[Problem] Copy, in full, each line of the material that holds the word "cell".

[Available records]
______

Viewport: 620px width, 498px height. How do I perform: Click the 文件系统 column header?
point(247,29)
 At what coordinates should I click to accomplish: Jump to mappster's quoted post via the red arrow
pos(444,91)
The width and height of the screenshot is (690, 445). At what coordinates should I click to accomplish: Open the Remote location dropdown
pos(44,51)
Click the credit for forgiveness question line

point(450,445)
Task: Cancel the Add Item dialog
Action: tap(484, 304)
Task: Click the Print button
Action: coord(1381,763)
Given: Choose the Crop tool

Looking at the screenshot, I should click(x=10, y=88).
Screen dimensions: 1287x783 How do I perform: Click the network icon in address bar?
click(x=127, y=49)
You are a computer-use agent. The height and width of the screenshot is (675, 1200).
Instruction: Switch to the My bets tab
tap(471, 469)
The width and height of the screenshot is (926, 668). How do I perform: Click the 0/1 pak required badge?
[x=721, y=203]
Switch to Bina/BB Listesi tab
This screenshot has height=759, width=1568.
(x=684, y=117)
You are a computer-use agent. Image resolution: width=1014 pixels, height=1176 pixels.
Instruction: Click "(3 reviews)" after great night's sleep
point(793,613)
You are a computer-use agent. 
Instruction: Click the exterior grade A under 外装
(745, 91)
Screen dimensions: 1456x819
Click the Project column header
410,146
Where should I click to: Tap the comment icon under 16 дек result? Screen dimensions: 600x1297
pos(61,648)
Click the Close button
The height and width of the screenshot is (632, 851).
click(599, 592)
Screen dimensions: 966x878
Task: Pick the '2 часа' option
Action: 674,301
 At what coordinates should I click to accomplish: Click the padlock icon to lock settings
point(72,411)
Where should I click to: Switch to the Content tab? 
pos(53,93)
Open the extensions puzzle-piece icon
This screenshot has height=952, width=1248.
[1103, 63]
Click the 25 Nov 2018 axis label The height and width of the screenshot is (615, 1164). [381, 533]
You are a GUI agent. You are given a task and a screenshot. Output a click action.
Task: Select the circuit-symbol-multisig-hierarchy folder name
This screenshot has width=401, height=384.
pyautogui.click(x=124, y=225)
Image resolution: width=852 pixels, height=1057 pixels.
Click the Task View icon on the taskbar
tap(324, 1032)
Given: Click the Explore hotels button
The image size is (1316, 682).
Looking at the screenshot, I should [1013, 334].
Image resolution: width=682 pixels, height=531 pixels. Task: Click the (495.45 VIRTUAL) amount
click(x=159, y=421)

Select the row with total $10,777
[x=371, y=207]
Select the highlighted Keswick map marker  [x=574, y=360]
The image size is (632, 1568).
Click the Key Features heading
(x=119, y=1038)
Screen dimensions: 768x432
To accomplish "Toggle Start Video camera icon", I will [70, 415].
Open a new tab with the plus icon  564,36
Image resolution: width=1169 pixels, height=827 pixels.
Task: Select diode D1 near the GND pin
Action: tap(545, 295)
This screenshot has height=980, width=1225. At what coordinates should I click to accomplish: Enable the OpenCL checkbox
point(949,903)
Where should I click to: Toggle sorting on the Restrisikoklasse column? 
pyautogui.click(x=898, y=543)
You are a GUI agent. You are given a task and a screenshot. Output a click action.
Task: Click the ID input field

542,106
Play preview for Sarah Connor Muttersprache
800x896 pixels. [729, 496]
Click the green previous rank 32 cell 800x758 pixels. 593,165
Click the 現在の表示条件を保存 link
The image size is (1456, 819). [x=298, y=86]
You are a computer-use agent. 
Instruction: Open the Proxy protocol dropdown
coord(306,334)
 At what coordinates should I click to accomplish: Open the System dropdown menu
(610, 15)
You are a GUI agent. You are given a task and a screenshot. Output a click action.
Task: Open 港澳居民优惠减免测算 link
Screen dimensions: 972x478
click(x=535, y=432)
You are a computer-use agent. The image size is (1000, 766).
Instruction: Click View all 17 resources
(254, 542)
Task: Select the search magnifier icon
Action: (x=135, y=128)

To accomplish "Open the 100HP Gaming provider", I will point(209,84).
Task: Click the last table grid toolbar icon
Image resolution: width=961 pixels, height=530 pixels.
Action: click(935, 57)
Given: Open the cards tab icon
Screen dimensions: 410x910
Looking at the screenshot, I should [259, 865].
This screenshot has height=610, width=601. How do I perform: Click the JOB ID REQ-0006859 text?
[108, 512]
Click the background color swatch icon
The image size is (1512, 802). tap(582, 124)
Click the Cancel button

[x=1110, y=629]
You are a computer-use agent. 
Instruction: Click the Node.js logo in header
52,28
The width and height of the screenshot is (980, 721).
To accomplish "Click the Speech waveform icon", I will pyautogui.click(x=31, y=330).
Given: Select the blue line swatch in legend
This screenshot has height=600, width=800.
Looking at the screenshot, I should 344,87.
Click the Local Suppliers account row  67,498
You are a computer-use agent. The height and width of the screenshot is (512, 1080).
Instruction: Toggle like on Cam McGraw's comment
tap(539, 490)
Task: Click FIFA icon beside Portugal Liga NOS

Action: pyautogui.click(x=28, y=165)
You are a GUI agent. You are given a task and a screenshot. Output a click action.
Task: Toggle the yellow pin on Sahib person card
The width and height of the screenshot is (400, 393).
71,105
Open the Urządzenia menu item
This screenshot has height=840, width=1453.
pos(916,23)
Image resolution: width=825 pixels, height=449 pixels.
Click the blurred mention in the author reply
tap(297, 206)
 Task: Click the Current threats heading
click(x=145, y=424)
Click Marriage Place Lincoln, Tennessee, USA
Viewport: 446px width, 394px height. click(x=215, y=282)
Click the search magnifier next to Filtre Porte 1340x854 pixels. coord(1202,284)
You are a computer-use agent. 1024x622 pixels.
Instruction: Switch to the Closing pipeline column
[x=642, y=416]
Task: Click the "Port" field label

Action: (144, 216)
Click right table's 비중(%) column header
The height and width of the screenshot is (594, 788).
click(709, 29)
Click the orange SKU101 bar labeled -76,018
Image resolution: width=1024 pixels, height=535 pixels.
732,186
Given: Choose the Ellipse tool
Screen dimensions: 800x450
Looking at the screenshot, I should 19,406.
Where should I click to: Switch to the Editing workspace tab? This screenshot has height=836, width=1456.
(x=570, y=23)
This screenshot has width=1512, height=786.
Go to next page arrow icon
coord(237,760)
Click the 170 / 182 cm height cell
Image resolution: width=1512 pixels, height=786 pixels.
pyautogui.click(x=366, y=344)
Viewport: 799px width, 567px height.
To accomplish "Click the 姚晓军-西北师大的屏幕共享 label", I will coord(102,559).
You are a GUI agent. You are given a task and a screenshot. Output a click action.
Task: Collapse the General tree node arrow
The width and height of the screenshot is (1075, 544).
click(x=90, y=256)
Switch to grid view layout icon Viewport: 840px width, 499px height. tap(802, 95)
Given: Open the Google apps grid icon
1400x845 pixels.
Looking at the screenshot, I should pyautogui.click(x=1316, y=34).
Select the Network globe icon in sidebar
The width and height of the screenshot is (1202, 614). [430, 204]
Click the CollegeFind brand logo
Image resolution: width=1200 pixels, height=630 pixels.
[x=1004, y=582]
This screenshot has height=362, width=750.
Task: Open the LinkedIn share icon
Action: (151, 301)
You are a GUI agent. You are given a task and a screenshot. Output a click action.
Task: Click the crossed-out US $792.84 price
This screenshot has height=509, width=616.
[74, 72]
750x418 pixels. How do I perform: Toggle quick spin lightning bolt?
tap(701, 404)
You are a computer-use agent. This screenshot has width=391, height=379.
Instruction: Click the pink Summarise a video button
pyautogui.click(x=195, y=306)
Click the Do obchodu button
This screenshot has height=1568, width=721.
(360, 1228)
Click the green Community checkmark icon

______

[Result for this exercise]
Click the green previous rank 32 cell 800x758 pixels. 593,165
Click the 170 / 182 cm height cell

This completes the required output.